First 70mm Film & The Grandeur of a 23-Year-Old John Wayne

On its opening day (10.2.30) the widescreen 70mm version of Raoul Walsh‘s The Big Trail (2:1 aspect ratio) played in exactly two theatres — Grauman’s Chinese Theater in Los Angeles and the Roxy Theatre in New York City. The rest of the country saw a 35mm boxy version.

The exceptional clarity of image and seemingly enhanced sound in the 70mm version is worth the price in itself. The 70-mm version ran 122 minutes; the 35mm boxy was 12 minutes shorter.

And that was all she wrote for widescreen cinema until the debut of CinemaScope in 1953.

Fincher Heroin

I loved David Fincher’s The Killer (Netflix 10.27)…a great escape film if I’ve ever seen and felt one. It took me out of myself and dropped me into a higher realm, or at least my idea of one. It redefines the meaning of the word “chill” in a way that will either knock you out or, if you’re an ideologue or a shoulder-shrugger or a constipated, closed-off type, leave you with shards.

It’s first and foremost about the supreme comfort of living in a super-clean, perfectly crafted Fincher film, and about the joy of being a ghost and travelling alone like a nowhere man, and about the blissful solitude and curious joy of disassociative technique…about the existential solace and solitude of having a wonderfully endless supply of fake IDs, fake passports and fake license plates, and maneuvering through flush and fragrant realms and the zen of nothingness…about the almost religious high of not giving a single, solitary fuck.

Despite sitting in a too-small Paris theatre seat (I could barely move my legs) and despite Fincher’s film starting almost a half-hour late, I was in heaven start to finish. It’s all about eluding fate and slipping the grasp, about playing a fleet phantom game and, much to my surprise and delight, about chasing down several unlucky functionaries and nefarious upper-caste types and sending them to God.

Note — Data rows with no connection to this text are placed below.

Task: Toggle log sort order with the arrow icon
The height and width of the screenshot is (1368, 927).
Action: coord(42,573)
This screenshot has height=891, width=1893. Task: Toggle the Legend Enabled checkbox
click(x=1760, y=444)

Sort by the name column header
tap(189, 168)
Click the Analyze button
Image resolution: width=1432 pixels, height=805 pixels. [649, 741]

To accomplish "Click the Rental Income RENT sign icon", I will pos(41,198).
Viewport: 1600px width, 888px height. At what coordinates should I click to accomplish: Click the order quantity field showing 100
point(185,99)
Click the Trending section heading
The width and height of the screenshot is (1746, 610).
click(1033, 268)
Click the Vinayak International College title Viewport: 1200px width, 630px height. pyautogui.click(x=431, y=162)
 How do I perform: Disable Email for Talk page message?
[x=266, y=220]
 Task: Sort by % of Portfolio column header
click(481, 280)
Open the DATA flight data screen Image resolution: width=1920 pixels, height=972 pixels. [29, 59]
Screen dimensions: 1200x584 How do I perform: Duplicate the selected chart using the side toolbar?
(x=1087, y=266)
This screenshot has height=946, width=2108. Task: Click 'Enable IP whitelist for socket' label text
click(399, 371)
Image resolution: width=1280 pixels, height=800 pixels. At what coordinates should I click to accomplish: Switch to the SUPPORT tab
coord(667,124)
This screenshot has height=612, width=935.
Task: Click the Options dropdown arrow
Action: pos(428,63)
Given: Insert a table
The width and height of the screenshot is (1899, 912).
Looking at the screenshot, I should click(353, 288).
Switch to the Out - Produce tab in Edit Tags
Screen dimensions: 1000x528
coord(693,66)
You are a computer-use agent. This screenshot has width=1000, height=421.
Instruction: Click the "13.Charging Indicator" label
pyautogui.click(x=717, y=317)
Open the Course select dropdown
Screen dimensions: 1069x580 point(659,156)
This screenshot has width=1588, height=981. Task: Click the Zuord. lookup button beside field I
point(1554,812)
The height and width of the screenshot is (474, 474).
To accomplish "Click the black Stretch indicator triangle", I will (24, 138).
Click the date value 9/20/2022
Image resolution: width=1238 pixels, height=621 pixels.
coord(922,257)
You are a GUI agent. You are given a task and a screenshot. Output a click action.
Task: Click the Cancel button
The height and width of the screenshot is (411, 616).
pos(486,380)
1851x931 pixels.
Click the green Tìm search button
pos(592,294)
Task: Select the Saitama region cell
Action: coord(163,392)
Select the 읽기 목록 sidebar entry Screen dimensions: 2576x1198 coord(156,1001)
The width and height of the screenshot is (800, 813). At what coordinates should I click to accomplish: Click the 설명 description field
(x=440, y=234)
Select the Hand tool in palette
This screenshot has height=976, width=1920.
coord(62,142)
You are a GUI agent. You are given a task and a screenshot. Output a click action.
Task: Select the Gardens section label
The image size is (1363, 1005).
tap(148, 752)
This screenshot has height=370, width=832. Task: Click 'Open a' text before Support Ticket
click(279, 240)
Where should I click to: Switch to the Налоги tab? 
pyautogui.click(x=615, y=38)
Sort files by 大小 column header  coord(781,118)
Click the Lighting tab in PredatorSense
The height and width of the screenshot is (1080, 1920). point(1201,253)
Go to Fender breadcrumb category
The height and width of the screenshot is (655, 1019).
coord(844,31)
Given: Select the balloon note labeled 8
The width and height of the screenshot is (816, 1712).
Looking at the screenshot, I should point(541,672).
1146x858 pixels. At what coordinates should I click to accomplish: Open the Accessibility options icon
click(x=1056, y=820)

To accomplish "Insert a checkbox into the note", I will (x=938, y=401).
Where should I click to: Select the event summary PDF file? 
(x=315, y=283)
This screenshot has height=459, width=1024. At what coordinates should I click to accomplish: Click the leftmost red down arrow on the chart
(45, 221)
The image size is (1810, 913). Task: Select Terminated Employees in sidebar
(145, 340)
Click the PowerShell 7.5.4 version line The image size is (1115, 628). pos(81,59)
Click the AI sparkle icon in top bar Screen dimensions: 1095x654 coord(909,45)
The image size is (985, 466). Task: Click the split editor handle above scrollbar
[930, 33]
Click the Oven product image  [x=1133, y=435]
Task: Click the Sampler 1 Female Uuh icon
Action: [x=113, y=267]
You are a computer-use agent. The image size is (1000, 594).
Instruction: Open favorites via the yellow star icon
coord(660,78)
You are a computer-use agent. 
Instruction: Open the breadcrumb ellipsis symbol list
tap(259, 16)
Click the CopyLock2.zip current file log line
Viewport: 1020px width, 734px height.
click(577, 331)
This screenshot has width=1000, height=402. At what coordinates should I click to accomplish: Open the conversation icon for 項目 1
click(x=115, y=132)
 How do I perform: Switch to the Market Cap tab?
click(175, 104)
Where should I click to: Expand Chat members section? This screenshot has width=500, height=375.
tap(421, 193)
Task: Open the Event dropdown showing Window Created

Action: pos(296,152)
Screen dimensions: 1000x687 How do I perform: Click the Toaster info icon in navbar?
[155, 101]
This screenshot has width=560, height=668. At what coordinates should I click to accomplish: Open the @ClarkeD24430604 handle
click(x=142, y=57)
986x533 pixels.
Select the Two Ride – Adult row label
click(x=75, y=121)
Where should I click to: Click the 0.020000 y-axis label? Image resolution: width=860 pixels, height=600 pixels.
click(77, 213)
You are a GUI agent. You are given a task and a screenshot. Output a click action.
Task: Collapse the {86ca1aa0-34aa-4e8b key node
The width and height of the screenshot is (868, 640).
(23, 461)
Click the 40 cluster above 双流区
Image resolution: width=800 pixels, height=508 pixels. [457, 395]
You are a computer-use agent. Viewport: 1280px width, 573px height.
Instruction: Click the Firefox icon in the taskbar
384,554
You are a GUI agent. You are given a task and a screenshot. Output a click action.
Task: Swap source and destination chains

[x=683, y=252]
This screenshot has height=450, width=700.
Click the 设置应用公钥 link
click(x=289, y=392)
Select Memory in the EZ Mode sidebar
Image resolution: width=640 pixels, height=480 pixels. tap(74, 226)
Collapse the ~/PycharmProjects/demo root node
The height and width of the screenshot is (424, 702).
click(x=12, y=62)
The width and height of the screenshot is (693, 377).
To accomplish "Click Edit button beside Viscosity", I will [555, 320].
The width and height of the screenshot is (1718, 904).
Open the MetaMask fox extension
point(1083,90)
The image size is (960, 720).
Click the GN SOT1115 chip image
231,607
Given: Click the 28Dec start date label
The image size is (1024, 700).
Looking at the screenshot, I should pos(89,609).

It’s about a side of me (and of Fincher, of course) that loves being on the move and managing to slip-slide away like Paul Simon but in a GOOD way or at least an extremely cool one…about being blissfully free of conventional entanglements and concerned only with slick stealth and ducking out of sight and, despite suffering a bruise or two, gaining the upper hand.

The Killer is about the joys of living a cold and barren life…it mainlines the hollow but feels like a kind of new-age opiate…it turned me on like Joni Mitchell’s radio, and I’m still feeling the buzz and humming the melody the morning after. I can’t wait to see it another two or three times, bare minimum.

Thank you, Mr. Fincher, for slipping me a great nickle bag of smack and what felt last night like the best meaningless-but-at-the-sane-time meaningful movie high I’ve had in a dog’s age.